Your instructions » Use the entries below and reproduce exactly the lines from the one containing "Given: Open the Project panel settings gear" down to the one containing "Task: Select the data", both of them included.

-- Information given follows --

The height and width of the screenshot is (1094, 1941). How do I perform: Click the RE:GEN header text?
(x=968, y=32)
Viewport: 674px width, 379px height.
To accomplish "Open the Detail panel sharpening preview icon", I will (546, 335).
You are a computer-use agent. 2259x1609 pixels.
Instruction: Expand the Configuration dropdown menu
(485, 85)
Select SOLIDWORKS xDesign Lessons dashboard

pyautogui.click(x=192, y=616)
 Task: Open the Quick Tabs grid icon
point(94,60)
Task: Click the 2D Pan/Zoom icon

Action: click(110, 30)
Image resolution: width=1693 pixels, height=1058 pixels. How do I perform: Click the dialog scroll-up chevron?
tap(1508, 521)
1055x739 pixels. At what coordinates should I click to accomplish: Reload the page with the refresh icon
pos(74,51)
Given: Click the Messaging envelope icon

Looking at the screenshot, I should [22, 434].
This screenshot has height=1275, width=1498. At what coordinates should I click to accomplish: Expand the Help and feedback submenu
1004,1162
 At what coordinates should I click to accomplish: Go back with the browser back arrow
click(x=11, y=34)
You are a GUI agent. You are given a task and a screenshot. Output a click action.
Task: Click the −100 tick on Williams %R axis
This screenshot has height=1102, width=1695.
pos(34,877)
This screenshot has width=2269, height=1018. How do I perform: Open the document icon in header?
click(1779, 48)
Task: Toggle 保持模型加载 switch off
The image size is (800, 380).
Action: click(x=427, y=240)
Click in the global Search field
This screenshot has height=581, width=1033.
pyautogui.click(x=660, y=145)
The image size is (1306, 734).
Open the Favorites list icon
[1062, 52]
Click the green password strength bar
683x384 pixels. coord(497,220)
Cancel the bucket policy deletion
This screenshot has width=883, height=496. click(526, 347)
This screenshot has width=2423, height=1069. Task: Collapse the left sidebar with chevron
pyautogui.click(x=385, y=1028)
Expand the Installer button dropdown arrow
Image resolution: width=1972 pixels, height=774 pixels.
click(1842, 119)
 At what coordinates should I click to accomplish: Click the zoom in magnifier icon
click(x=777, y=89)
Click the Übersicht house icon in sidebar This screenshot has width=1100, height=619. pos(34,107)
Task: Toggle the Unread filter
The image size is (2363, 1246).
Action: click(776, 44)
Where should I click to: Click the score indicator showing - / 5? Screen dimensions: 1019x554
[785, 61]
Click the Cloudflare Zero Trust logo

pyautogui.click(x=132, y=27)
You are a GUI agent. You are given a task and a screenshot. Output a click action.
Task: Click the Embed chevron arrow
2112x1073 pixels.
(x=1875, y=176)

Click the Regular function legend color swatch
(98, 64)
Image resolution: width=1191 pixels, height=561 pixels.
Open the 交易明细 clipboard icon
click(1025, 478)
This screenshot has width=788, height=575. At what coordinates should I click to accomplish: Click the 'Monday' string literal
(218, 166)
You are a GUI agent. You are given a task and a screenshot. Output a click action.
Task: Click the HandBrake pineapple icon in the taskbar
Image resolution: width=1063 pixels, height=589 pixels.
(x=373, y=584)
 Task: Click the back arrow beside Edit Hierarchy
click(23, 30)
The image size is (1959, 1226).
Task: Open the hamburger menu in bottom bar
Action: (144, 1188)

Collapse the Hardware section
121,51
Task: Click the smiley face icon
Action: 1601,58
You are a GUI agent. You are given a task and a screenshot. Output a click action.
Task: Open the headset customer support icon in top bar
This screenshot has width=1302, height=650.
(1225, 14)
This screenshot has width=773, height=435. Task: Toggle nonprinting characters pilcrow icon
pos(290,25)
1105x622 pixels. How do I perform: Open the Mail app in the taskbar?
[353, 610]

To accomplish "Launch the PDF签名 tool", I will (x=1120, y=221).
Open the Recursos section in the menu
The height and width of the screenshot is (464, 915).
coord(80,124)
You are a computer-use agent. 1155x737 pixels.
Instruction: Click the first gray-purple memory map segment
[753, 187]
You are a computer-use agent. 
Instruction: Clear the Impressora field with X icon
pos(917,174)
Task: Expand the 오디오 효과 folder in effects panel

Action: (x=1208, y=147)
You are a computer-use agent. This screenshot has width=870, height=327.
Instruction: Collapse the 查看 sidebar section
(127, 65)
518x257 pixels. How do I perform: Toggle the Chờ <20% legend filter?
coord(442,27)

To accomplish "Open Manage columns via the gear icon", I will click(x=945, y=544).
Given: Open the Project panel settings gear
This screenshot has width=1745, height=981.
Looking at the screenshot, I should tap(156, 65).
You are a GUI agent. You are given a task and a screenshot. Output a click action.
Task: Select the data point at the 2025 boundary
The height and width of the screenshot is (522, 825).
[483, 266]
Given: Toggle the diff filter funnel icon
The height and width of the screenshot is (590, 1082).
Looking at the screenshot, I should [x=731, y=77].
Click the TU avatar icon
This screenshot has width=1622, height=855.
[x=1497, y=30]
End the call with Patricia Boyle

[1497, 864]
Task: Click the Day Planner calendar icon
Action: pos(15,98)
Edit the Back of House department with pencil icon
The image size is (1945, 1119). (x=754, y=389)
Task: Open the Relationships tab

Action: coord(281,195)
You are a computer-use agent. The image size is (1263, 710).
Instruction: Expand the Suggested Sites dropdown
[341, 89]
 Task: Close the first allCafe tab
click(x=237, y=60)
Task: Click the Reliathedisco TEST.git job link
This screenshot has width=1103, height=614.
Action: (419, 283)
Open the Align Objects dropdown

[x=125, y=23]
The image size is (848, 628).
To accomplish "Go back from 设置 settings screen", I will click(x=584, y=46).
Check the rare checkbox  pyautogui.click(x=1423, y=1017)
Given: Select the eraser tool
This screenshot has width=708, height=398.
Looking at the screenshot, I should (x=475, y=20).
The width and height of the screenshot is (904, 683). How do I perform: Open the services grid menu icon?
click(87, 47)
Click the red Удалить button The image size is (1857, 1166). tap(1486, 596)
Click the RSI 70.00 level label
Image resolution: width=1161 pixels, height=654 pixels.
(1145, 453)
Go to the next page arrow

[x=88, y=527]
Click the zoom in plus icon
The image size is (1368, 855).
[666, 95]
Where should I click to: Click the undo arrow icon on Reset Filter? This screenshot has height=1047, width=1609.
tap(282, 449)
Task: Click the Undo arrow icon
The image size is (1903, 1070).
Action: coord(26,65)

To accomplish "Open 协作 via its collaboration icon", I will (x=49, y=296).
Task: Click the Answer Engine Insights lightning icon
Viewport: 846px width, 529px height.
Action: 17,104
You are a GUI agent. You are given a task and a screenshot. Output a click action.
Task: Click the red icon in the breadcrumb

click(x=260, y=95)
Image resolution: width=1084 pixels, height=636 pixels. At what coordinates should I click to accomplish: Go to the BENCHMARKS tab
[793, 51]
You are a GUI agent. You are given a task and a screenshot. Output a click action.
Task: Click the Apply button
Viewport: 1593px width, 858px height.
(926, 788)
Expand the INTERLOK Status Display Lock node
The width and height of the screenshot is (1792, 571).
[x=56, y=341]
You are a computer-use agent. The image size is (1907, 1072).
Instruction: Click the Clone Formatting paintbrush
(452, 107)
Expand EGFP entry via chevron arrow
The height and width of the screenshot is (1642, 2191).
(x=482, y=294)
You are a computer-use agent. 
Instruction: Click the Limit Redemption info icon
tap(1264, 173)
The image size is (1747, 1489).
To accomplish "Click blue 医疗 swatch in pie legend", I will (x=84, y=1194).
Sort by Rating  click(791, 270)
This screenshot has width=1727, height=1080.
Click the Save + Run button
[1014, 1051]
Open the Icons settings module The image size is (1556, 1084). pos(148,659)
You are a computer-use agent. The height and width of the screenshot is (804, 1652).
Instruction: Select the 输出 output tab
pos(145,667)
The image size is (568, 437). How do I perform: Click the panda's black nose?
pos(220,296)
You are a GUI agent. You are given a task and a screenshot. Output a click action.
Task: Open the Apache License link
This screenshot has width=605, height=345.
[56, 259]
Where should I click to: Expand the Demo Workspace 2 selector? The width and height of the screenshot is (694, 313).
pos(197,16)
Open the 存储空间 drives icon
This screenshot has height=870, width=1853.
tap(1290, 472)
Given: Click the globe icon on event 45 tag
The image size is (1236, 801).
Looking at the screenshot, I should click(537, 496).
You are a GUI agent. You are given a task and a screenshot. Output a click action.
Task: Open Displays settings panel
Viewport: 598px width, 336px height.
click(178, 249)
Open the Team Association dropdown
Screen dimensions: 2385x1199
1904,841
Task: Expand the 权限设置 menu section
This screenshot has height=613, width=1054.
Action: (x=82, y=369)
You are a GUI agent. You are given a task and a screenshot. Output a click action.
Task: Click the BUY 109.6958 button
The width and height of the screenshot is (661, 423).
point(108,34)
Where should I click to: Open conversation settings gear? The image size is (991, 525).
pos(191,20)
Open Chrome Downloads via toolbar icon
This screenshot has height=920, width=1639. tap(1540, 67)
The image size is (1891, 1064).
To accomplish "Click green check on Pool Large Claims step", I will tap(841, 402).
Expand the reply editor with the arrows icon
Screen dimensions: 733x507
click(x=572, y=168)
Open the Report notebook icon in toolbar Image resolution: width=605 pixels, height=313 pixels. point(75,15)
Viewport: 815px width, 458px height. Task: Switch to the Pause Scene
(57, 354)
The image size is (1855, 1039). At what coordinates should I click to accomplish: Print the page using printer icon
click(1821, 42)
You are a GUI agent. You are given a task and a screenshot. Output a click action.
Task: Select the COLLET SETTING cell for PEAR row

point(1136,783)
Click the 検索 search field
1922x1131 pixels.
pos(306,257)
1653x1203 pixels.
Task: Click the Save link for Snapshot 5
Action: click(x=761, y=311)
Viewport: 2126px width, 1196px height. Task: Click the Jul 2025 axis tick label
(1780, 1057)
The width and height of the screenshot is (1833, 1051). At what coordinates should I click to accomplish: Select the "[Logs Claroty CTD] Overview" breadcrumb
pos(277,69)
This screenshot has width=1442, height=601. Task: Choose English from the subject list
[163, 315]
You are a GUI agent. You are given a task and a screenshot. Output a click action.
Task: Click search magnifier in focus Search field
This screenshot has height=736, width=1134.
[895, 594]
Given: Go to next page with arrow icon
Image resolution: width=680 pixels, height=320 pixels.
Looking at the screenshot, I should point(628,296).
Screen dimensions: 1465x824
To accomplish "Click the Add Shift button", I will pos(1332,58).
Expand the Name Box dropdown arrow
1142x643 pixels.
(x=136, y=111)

-- Information given concluded --

Response area »
Given: Open the Project panel settings gear
This screenshot has width=1745, height=981.
Looking at the screenshot, I should tap(156, 65).
You are a GUI agent. You are given a task and a screenshot. Output a click action.
Task: Select the data point at the 2025 boundary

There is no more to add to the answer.